Тем не менее он вынужден был вести одинокую жизнь, и наша дружба в значительной мере объяснялась тем, что я искал его общества. Во всяком случае, так я считал. У Айтела вошло в привычку после полудня приезжать в кафе под открытым небом, и там, как я уже говорил, он пил, беседовал, просматривал свой сценарий. В свое время он был большим другом управляющего отеля, а теперь ждал, что его вот-вот попросят больше не появляться в «Яхт-клубе».
— Видишь ли, несколько лет назад я одолжил управляющему денег, а он из тех, кто похваляется, что никогда не забывает оказанной услуги. — Айтел усмехнулся. — И сейчас я нахожу, что это славная черта характера.
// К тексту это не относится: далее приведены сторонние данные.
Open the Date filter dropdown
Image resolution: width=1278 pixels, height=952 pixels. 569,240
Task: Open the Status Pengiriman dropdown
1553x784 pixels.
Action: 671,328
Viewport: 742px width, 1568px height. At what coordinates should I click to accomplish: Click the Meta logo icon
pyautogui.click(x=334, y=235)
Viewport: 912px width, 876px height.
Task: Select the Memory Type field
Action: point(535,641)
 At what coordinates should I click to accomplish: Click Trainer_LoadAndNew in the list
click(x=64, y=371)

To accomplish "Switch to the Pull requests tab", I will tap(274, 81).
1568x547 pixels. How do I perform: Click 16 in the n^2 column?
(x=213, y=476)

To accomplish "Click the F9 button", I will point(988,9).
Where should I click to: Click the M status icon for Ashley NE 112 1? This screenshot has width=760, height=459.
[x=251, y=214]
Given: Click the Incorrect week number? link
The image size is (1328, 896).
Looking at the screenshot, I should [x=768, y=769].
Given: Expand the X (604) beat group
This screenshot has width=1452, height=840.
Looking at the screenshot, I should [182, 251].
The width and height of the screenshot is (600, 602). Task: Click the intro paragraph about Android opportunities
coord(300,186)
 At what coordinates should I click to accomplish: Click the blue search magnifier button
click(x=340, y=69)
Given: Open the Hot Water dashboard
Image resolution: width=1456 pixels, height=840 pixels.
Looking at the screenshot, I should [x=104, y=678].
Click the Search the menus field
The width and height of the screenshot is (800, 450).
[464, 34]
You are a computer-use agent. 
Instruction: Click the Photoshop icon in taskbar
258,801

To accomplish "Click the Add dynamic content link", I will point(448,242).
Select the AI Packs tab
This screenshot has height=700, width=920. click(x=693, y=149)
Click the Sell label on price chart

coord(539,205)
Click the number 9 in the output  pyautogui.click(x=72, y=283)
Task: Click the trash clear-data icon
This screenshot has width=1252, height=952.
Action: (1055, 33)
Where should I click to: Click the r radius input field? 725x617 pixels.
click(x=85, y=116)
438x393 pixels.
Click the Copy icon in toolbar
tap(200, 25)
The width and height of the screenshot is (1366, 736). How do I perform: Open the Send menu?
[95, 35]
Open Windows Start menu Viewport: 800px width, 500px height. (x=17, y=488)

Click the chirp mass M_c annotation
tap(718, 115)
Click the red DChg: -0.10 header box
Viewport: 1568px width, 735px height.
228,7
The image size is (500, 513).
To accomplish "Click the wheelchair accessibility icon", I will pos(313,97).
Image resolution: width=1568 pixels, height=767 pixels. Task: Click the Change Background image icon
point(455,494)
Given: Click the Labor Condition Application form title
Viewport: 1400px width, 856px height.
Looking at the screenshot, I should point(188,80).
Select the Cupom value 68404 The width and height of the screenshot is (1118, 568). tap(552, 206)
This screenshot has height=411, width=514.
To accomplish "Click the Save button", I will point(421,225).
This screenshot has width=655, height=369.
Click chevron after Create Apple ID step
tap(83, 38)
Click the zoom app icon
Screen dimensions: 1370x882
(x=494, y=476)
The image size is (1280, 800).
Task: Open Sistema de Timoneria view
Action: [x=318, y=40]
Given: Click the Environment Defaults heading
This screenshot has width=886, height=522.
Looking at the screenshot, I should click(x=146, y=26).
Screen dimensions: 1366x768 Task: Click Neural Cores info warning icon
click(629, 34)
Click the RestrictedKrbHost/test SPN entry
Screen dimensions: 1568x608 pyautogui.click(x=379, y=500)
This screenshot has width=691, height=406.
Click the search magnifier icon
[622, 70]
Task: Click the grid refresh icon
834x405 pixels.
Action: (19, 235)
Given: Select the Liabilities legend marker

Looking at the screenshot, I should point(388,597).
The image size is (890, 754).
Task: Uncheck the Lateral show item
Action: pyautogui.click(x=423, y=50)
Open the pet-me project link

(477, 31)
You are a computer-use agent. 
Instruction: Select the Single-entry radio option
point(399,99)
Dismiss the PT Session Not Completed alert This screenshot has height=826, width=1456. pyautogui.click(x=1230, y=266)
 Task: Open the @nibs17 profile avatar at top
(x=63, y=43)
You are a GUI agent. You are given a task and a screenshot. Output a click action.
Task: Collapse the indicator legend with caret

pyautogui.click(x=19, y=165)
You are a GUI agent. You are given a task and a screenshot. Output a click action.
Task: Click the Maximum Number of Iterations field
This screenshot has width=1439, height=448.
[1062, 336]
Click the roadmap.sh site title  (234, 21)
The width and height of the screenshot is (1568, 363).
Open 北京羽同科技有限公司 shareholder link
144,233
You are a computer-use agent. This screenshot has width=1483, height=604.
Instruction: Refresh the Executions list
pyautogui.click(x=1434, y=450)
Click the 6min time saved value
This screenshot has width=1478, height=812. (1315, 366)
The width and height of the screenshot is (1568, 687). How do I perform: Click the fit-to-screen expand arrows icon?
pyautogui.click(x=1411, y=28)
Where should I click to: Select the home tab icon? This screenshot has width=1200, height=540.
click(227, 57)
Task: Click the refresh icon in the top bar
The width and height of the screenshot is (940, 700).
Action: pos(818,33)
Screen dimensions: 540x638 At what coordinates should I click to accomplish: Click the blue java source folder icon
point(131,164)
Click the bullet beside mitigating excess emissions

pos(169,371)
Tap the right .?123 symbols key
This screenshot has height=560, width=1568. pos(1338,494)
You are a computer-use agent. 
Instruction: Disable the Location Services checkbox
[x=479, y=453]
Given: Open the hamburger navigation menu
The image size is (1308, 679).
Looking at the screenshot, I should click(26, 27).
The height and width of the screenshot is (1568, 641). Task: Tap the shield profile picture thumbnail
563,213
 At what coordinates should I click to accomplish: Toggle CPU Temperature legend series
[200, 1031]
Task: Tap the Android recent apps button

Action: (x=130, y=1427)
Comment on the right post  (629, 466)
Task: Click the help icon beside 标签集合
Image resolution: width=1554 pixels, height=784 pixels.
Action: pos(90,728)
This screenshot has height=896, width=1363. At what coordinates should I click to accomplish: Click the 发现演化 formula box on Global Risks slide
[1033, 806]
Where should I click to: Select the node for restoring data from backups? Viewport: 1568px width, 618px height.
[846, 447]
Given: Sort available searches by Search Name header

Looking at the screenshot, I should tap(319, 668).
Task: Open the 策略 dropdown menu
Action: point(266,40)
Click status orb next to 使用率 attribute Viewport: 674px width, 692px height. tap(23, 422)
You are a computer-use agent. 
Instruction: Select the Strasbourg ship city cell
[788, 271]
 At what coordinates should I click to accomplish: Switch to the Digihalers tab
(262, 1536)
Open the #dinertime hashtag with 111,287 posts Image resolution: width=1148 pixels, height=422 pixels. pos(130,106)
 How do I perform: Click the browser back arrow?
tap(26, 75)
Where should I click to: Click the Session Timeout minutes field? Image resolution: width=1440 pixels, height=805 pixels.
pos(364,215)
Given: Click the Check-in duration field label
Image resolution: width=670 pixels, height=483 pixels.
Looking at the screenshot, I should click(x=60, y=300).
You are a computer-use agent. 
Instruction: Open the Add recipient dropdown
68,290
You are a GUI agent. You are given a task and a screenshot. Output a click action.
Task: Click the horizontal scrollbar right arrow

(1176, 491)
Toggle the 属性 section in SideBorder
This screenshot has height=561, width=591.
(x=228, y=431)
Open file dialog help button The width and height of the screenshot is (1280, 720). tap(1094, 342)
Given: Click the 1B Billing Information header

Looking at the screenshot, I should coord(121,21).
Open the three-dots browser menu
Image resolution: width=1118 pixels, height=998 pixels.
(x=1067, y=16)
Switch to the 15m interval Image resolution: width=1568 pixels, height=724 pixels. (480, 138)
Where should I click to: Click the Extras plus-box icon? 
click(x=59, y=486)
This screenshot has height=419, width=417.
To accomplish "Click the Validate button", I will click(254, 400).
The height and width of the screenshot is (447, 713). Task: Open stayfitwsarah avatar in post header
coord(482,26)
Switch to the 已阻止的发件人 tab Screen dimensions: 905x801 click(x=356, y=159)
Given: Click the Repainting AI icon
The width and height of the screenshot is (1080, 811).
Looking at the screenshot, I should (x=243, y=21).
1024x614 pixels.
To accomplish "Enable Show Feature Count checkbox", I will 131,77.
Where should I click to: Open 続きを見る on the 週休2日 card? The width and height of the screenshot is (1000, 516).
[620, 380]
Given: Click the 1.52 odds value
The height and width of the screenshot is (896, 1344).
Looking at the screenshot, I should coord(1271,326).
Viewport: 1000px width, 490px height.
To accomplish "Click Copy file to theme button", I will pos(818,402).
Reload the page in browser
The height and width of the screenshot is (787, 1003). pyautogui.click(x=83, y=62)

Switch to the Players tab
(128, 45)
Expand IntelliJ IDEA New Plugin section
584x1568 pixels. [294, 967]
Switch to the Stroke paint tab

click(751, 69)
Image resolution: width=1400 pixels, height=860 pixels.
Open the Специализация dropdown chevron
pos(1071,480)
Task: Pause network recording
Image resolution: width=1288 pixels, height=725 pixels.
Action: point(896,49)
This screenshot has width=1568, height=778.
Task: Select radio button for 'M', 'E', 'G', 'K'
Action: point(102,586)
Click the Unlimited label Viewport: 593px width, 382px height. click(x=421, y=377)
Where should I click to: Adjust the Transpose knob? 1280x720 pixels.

По какой-то глупой причине мне нравится это место.
Много дней никто, кроме меня, не садился за его столик, и я пил с ним на протяжении всего дня и вечера. Похоже, его никуда больше не приглашали — во всяком случае, в такие места, куда ему хотелось бы пойти. Обычно после какого-то времени Айтелу надоедало сидеть на одном месте, и я отправлялся с ним в обход второсортных ночных клубов и баров курорта. Часы проходили там одинаково. Товарищи по застолью обнаруживались и исчезали, Айтел мог подцепить какую-нибудь девчонку и тут же расстаться с ней, а однажды чуть не влез в драку из-за того, что какой-то пьяный оскорбил сидевшую с нами промышлявшую в баре девицу, — тем не менее это было хоть какое-то занятие. Так оно и шло — мы бежали бессонницы, даже не пытаясь заснуть, пока заря не вставала над пустыней, и в этих наших круговоротах пьянства Айтел вел себя, как мужчина, пытающийся забыть разбитый брак. Я видел, как проходил день, а потом ночь, и за все это время он лишь ответил на одно письмо.